On the 7-20 build, I can usually crash by pulling the URL dropdown, highlighting one of the pre-existing URL entries, then hitting Enter on the keyboard. It might not always happen the first time, but if I follow those steps enough times I can usually get a crash. On the 7-19 build I was not able to see a crash when I did this repeatedly.
Summary: crash with gmail open [@ CoreGraphics.203.30.0 + 0x13ceb0] [@ nsImageMac::DrawToImage] → crash with gmail open [@ CoreGraphics.203.30.0 + 0x13ceb0] [@ nsImageMac::DrawToImage] [@ CGImageGetData] [@ CGImageEPSRepRelease]
I can't reproduce this. By "URL dropdown" you mean the one that drops down from the URL bar and suggests things based on what you already typed right? I am using the 7/24 build on PPC (1.8 branch) to try to reproduce this.
Target Milestone: mozilla1.8.1beta2 → mozilla1.8.1
--> Firefox2, any way we can get more data on this?
This is the same as the last attachment but posted in plain text.
Attachment #232159 - Attachment is obsolete: true
Looks like this happens when the timer for animating a GIF image fires. There are two calls to ::CGContextDrawImage in nsImageMac::DrawToImage:

437 ::CGContextDrawImage(bitmapContext, destRect, dest->mImage);
438 ::CGContextDrawImage(bitmapContext, drawRect, mImage);

The problem is probably that mImage is null or invalid in either the current nsImageMac or the dest nsImageMac (the last argument in either call). Knowing which one of the two calls is crashing would help narrow this down a bit.
These don't seem to have shown up in talkback for a few days.  Have they stopped happening in recent builds?

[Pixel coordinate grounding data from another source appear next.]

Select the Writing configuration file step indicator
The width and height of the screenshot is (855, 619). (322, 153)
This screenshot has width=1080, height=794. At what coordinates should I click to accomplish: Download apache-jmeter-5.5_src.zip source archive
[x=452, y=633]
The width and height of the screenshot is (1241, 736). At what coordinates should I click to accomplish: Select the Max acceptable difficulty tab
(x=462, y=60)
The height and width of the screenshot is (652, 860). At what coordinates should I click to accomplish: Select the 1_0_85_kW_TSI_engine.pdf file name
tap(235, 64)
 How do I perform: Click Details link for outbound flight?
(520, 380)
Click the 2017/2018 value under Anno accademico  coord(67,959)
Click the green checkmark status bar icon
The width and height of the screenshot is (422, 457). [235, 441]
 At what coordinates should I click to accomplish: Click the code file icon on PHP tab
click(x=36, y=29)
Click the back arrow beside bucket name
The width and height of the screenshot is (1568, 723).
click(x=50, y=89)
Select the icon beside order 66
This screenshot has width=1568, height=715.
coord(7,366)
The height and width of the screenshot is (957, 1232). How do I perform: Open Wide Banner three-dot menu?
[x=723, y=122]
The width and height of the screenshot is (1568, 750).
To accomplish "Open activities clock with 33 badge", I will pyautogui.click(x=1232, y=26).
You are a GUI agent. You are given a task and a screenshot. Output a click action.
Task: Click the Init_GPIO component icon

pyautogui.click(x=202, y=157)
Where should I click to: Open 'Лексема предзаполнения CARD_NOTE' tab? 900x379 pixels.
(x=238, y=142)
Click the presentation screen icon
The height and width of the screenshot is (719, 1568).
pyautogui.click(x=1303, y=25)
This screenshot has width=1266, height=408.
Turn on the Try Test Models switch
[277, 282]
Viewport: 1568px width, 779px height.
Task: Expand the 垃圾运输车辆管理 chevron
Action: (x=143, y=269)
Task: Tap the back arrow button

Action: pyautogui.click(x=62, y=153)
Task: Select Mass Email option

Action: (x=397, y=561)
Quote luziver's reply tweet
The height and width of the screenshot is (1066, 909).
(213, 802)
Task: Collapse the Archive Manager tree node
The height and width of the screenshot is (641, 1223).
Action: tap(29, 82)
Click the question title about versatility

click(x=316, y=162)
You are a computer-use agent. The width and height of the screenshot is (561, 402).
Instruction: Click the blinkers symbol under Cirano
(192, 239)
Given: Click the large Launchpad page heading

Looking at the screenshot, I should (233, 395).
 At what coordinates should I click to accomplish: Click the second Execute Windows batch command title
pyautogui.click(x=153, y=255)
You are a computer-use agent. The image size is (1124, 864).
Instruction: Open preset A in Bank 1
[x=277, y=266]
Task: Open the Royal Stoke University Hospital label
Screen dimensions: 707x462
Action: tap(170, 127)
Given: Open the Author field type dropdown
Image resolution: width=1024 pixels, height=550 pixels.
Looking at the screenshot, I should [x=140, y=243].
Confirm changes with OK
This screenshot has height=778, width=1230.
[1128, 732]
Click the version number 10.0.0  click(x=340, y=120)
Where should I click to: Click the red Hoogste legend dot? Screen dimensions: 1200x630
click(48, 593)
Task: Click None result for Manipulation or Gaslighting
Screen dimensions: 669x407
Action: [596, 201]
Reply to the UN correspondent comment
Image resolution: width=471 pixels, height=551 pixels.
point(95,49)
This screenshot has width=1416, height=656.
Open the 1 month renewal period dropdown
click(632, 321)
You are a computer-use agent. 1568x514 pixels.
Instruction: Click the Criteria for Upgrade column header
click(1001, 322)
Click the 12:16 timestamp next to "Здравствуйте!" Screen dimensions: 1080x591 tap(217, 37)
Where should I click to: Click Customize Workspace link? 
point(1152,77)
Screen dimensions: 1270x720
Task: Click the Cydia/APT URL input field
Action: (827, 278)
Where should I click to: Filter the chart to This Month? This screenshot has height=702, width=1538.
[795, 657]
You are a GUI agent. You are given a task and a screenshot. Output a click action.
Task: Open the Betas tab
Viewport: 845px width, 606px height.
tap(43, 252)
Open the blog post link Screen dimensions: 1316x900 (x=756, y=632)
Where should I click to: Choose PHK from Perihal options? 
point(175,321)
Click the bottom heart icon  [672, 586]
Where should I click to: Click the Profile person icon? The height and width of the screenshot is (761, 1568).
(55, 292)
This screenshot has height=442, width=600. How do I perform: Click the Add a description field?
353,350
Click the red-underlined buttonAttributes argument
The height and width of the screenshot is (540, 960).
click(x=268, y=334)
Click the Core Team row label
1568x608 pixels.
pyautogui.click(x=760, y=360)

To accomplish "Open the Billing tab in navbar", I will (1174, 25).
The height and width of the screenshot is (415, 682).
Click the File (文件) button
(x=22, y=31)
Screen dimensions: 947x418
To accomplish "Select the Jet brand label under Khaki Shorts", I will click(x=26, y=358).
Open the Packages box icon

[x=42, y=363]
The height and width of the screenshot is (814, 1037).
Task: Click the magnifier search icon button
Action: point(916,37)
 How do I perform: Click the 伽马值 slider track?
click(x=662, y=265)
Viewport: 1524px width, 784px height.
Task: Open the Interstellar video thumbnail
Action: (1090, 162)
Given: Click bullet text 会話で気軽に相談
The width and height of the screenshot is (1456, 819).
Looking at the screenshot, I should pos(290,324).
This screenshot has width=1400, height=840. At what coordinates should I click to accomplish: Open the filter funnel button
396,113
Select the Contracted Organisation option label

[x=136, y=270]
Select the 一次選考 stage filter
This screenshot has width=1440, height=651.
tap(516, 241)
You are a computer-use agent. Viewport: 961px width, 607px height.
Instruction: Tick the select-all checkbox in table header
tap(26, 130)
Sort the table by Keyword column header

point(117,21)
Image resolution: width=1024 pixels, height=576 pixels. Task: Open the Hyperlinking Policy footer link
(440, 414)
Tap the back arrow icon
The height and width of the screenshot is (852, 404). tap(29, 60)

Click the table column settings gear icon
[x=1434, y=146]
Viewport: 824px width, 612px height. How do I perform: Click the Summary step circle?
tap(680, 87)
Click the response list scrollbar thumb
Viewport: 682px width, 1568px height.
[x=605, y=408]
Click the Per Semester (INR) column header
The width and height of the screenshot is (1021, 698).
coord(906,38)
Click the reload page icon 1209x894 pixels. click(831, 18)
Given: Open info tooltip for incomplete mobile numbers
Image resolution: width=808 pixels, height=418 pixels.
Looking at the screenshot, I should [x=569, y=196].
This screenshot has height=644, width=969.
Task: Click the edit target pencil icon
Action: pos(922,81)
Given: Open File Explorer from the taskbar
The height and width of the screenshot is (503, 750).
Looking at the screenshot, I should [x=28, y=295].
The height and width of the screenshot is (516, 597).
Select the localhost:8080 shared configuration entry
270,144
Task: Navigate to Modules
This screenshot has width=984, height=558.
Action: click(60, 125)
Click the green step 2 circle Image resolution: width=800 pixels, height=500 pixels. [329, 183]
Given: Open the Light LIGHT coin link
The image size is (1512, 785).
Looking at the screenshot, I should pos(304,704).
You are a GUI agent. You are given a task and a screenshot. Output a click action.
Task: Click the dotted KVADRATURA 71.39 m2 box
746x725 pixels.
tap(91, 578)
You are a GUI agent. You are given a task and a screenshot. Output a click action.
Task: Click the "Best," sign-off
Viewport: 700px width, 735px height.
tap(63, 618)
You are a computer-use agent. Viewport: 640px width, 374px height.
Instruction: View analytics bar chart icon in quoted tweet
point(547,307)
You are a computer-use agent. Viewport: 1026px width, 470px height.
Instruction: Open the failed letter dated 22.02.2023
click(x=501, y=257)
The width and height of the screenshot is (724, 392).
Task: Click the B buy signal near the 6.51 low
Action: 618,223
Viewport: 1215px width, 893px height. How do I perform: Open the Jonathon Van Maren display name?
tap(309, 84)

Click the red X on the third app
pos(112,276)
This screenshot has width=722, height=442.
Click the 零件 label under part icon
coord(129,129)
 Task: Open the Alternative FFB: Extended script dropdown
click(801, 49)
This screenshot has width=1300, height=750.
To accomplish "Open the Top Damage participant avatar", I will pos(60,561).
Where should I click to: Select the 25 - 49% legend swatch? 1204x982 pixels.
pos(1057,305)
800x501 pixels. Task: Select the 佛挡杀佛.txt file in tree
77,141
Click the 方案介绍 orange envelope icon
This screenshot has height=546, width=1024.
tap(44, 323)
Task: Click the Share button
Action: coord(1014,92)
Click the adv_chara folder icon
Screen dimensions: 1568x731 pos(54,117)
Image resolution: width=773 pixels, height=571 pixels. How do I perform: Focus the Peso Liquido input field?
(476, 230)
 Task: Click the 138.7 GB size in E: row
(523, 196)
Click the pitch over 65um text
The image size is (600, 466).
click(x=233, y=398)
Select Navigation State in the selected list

It should be possible to figure out which call it was if you have the build associated with the crash log above -- look at the disassembly and figure out which instruction the return address from the call is pointing to.
> These don't seem to have shown up in talkback for a few days.  Have they
> stopped happening in recent builds?

Marcia seemed able to reproduce this crasher on her Mac OS X 10.3 PPC machine at will.

Marcia, could you try again with a fresh build?
(In reply to comment #14)
> > These don't seem to have shown up in talkback for a few days.  Have they
> > stopped happening in recent builds?
> 
> Marcia seemed able to reproduce this crasher on her Mac OS X 10.3 PPC machine
> at will.
I'm also able to reproduce this bug consistently since 21.7.2006 branch build (previous one I tested was 14.7.2006, without the problem. I didn't test with branch build 14.7-21.7; I can if needed for a precise regression windows.

Mean time between two crashes is less than 15 minutes with Mozilla/5.0 (Macintosh; U; PPC Mac OS X Mach-O; en-US; rv:1.8.1b2) Gecko/20060820 BonEcho/2.0b2 ID:2006082003
With a clean profile, about 45 minutes.

I have about 45 TB ids with that same build. And I'm also using Mac OS X 10.3.

If I can help, I'm ready to conduct specific tests.


(In reply to comment #13)
> These don't seem to have shown up in talkback for a few days.  Have they
> stopped happening in recent builds?

Never mind that.  Showed up again over the weekend quite a bit.
I just crashed while testing and got a variant of this stack. In both instances I was loading an RSS feed in tabs, and then stopped the feed from loading. I got some weird "ghosting" in the menu where the dropdown is that is attached to the back button.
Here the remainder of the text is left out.